EXTRACT TO READ:
******
Fenwick Mayor Expects Beach Replenishment To Impact Summer

FENWICK ISLAND – Officials in Fenwick Island say delays in a beach replenishment project will likely impact the town’s summer season.

Last Friday, Mayor Natalie Magdeburger presented the Fenwick Island Town Council with an update on a beach replenishment project along Delaware’s coastline. While work was initially expected to start last fall, she said the timeline has since moved to the summer months.

“They are going to start – big surprise – in Rehoboth and work their way south,” she told community members last week. “And it is definitely going to go through the summer months. How far through the summer months, we don’t know.”

The state, in partnership with the U.S. Army Corps of Engineers (USACE) typically performs beach nourishment projects in Lewes, Rehoboth Beach, Dewey Beach, Bethany Beach, South Bethany and Fenwick Island through a cost shared between the Delaware Department of Natural Resources and Environmental Control (DNREC) and USACE.

The federal agency has developed a design that includes periodic nourishment at an interval between three and six years. Those projects, however, are dependent on the availability of funding at both the federal and state level.

In last week’s update, Magdeburger said she had recently met with USACE representatives and Sen. Tom Carper to discuss legislation that would provide funding for projects such as beach renourishment.

“They’ve also gotten a priority area, which each county in Delaware will fall into to get authorizing money for environmental infrastructure work,” she said. “It’s $35 million per county. My guess is there will be a lot of people standing in line to get that money, and it’s won’t go very far, but it was a good thing to hear.”
******
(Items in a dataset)
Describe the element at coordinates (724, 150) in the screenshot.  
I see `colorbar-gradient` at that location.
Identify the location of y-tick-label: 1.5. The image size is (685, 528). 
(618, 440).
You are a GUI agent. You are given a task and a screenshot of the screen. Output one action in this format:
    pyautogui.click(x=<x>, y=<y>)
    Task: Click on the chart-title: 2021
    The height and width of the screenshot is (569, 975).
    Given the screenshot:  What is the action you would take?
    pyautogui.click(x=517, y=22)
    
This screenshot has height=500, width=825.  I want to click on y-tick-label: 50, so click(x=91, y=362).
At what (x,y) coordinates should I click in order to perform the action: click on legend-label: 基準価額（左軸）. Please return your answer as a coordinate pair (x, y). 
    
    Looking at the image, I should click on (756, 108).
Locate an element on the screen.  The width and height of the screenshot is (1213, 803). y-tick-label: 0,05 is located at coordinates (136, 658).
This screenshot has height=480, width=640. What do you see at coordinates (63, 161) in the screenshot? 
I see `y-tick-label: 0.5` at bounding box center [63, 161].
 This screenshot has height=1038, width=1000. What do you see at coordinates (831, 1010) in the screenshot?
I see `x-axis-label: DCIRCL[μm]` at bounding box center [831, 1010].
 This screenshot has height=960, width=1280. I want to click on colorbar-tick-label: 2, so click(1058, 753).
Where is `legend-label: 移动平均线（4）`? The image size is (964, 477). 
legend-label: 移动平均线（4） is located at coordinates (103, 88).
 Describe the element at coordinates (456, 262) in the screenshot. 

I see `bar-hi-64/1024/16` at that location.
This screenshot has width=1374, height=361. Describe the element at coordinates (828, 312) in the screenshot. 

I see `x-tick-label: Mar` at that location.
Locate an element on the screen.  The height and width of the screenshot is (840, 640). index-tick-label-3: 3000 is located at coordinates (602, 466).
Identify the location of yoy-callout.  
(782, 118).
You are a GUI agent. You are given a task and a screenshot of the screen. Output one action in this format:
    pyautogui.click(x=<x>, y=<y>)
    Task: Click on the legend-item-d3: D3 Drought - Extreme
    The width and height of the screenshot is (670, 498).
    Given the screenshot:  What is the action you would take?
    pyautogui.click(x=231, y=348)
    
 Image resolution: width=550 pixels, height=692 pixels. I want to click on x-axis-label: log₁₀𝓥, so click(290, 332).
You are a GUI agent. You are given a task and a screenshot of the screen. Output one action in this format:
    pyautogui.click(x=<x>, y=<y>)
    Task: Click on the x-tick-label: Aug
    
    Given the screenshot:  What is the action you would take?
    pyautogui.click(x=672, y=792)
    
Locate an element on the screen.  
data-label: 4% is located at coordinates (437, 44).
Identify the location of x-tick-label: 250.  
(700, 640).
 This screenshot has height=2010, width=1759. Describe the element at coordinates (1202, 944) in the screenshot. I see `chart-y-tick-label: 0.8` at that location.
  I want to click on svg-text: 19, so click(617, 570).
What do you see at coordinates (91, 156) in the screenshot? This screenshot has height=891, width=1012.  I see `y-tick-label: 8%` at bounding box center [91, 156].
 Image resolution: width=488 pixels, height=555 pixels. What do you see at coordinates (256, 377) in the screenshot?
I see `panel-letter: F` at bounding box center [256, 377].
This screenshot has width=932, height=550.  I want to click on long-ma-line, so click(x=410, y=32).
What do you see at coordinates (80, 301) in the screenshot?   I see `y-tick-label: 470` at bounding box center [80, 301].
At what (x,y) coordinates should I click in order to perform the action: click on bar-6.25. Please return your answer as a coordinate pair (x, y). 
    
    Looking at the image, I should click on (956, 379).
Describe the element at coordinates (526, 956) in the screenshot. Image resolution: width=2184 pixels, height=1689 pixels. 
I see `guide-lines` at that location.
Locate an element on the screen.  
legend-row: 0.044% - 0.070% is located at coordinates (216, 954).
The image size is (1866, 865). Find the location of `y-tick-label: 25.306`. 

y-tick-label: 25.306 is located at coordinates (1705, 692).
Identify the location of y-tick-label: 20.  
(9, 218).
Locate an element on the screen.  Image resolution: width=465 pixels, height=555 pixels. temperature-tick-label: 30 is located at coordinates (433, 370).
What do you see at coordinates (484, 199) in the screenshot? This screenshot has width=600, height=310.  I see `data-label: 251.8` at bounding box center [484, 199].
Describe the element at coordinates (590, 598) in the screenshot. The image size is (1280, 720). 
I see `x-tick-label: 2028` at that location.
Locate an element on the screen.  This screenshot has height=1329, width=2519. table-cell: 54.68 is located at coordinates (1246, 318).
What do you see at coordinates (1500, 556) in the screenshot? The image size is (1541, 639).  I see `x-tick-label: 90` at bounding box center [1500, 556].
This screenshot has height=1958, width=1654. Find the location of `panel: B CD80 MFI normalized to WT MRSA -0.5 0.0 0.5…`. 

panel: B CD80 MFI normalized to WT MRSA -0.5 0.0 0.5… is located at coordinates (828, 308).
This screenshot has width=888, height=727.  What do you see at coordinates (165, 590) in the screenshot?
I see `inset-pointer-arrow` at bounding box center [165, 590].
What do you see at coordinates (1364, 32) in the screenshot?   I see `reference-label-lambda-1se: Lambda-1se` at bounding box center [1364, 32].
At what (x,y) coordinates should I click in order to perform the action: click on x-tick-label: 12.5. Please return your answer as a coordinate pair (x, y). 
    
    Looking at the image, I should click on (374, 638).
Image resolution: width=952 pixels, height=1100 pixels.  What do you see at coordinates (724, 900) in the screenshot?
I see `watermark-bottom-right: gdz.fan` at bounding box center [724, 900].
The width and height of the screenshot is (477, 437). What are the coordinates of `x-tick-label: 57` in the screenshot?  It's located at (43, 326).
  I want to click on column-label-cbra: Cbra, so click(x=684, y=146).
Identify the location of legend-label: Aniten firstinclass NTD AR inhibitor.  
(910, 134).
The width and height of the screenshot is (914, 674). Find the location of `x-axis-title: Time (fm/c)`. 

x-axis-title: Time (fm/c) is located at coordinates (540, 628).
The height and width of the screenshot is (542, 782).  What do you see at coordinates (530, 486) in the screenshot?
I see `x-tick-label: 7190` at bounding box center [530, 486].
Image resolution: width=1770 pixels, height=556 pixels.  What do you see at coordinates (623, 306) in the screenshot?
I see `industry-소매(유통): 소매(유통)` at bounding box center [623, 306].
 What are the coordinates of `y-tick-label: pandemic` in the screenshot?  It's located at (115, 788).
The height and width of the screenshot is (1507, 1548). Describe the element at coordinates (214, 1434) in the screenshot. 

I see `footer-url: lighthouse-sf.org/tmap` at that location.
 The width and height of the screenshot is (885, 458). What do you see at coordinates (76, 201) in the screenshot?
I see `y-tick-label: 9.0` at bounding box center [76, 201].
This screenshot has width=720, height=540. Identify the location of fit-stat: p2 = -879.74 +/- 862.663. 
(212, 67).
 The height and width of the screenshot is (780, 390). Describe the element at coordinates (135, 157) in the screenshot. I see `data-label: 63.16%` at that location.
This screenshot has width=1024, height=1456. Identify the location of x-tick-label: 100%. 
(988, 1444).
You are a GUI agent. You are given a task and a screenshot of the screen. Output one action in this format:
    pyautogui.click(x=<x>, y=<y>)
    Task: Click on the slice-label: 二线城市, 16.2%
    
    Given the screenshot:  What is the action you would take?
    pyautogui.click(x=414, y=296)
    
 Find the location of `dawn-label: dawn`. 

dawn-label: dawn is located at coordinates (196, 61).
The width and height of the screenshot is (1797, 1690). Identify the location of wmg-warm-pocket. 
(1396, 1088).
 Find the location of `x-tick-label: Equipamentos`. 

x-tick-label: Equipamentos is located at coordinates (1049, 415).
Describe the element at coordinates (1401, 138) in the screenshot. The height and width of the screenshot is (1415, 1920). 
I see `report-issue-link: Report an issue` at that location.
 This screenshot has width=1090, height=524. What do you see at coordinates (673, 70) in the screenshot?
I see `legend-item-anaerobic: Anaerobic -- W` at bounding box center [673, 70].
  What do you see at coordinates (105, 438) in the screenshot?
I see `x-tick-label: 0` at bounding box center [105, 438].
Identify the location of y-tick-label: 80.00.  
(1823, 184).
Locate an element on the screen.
******
ACTIVITY LIST:
**1)** Print the part of the beach replenishment article from "Last Friday, Mayor" to "to the summer months.".
**2)** According to the beach replenishment article, how much authorizing money is available per county for environmental infrastructure work?
**3)** Translate this sentence from the beach replenishment article into Spanish: "The federal agency has developed a design that includes periodic nourishment at an interval between three and six years."
The records are separate material and are unrelated to the beach replenishment article.

TASK-BY-TASK SOLUTIONS:
**1)**
Last Friday, Mayor Natalie Magdeburger presented the Fenwick Island Town Council with an update on a beach replenishment project along Delaware’s coastline. While work was initially expected to start last fall, she said the timeline has since moved to the summer months.

**2)** $35 million per county.

**3)** La agencia federal ha desarrollado un diseño que incluye una reposición periódica en un intervalo de entre tres y seis años.